These potatoes will be ready for planting whenever you want next year.

Storing seed potatoes is the same process for small potatoes and for mature ones, which we are going to see next.

Harvesting, Curing and Storing Mature, Large Potatoes

Mature potatoes, like baking and boiling ones, are a different story. They take longer to harvest, they will last longer when stored but, above all, they need curing, a process which we will see in a moment.

Timing the Harvest if Large, Mature Potatoes

Large potatoes, like baking potatoes, will take much longer from planting to harvest. This will not occur before than 90 days from planting, and it very often goes well beyond this time, up to 120 days.

Some farmers even do it after this long period, but only in countries where winter comes late or it is very mild.

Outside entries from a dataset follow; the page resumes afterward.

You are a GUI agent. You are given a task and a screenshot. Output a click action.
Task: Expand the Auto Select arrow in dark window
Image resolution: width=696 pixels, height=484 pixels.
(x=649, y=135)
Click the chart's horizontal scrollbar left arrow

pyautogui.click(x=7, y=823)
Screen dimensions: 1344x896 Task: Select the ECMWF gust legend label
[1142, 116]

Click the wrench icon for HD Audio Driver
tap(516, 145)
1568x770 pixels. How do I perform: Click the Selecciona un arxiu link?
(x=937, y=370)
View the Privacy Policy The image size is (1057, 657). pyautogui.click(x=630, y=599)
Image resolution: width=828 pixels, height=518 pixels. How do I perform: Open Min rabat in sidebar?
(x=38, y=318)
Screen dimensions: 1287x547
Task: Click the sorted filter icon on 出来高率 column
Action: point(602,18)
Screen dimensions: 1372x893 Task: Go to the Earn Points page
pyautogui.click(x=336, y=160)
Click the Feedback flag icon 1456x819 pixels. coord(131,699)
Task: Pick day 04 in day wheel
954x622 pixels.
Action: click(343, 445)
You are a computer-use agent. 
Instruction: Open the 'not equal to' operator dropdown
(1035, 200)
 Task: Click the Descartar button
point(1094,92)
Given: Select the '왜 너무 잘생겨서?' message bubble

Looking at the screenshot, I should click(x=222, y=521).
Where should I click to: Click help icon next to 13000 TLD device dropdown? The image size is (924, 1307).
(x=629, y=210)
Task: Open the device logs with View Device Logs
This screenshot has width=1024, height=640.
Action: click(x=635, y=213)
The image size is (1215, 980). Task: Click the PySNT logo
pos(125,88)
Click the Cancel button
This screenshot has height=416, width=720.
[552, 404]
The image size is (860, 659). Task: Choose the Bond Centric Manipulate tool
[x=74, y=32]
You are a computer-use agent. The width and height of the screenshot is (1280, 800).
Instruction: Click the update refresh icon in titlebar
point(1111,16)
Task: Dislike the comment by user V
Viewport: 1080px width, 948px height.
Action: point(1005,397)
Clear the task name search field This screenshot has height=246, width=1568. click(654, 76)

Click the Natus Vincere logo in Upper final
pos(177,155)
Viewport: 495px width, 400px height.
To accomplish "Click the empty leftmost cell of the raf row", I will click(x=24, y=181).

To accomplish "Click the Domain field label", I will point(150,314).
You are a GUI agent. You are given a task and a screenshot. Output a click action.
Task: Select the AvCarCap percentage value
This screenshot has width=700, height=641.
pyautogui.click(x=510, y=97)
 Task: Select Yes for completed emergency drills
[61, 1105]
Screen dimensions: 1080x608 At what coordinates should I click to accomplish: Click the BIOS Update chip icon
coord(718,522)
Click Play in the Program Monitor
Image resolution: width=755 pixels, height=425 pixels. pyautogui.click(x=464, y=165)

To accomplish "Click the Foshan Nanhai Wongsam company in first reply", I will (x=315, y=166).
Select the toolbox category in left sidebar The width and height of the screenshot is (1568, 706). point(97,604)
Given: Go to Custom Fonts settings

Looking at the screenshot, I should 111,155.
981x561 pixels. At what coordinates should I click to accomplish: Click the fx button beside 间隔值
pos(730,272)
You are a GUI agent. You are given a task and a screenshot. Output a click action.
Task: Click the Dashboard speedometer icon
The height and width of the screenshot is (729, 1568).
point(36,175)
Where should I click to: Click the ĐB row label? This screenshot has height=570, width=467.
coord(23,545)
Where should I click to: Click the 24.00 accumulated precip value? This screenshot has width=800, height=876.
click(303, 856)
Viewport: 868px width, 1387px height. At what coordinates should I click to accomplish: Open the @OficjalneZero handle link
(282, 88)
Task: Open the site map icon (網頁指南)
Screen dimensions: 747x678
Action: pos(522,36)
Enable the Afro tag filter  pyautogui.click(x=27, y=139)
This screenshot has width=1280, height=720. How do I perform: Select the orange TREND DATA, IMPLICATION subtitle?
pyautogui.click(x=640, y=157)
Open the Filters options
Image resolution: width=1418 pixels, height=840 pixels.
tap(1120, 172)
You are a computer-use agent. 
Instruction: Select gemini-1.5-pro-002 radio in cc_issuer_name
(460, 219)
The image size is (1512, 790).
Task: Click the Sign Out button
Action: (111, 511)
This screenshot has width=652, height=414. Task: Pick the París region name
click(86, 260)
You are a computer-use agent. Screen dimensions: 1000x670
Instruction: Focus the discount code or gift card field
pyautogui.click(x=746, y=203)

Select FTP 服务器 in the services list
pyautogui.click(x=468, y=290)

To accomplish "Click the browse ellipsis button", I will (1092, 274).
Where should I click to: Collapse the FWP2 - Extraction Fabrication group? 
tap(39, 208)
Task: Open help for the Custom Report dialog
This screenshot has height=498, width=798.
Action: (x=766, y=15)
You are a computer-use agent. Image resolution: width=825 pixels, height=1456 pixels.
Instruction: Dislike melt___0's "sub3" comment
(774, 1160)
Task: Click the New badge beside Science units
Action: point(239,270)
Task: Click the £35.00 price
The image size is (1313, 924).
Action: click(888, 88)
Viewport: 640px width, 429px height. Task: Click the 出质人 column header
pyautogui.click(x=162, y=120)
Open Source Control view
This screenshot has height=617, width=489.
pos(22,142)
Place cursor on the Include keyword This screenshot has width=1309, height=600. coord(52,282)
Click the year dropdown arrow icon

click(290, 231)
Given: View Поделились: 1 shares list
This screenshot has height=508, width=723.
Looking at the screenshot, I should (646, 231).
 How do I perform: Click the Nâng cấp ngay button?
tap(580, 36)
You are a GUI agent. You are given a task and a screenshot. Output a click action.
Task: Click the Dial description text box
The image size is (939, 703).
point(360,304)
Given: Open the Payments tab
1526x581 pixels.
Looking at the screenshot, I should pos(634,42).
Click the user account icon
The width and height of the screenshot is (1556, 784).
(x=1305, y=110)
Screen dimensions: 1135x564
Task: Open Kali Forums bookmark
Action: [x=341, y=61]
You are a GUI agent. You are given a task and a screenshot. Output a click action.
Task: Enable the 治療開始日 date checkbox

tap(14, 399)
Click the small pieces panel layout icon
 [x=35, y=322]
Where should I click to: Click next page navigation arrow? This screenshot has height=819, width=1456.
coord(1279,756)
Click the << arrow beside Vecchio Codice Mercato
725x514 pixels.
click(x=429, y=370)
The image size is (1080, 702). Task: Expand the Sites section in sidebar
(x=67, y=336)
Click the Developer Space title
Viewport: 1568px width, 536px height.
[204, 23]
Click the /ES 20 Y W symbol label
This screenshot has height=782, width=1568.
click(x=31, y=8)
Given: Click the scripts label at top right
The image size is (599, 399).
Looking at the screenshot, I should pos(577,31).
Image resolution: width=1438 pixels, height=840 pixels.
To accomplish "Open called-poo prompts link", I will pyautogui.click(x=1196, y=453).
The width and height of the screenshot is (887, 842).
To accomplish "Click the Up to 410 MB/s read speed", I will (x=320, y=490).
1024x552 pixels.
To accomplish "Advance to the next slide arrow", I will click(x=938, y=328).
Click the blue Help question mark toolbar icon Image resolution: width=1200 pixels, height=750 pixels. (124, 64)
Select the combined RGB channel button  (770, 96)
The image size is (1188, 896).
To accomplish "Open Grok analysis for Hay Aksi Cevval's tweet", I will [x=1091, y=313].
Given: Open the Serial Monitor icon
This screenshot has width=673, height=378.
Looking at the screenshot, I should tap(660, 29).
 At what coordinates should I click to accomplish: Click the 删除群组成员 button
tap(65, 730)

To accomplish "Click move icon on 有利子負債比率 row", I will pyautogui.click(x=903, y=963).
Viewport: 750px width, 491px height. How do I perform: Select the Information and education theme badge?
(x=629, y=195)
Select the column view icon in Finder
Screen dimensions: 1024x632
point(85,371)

Why should you wait so long?

Because you want your potatoes as big and rich in nutrients as possible.

And when does that happen?

Technically, when the plant has wilted, it is the time when the potatoes are biggest.

Let’s look back at the life cycle of a potato. Before the leaves and stems (the aerial part) die off for the winter, the plant stores as much energy as possible into the tubers. When the plant is dead, it cannot store any more energy into the tubers.

But the tubers may start losing some of it due to cold weather and other factors. This tells us that the peak of the potato is exactly when the aerial part of the plant has just died off.

But you may not be able to hit this time precisely, for many reasons:

  • You may not have time to harvest exactly when the plants die off.
  • Not all the plants will die off at the same time.
  • The weather may get a bit wet by this stage.
  • Even worse, you may have the first frosts already if you live in a cold country.
  • You may need the patch of land for another crop.

In fact, the growth of the tubers in the last few days may be so limited that most gardeners do not risk having frost ruin their potatoes or just want to use the soil for a winter crop.

So, most gardeners start before the plant has died off completely.

But when exactly?

Once more, the plants will give you a clear hint!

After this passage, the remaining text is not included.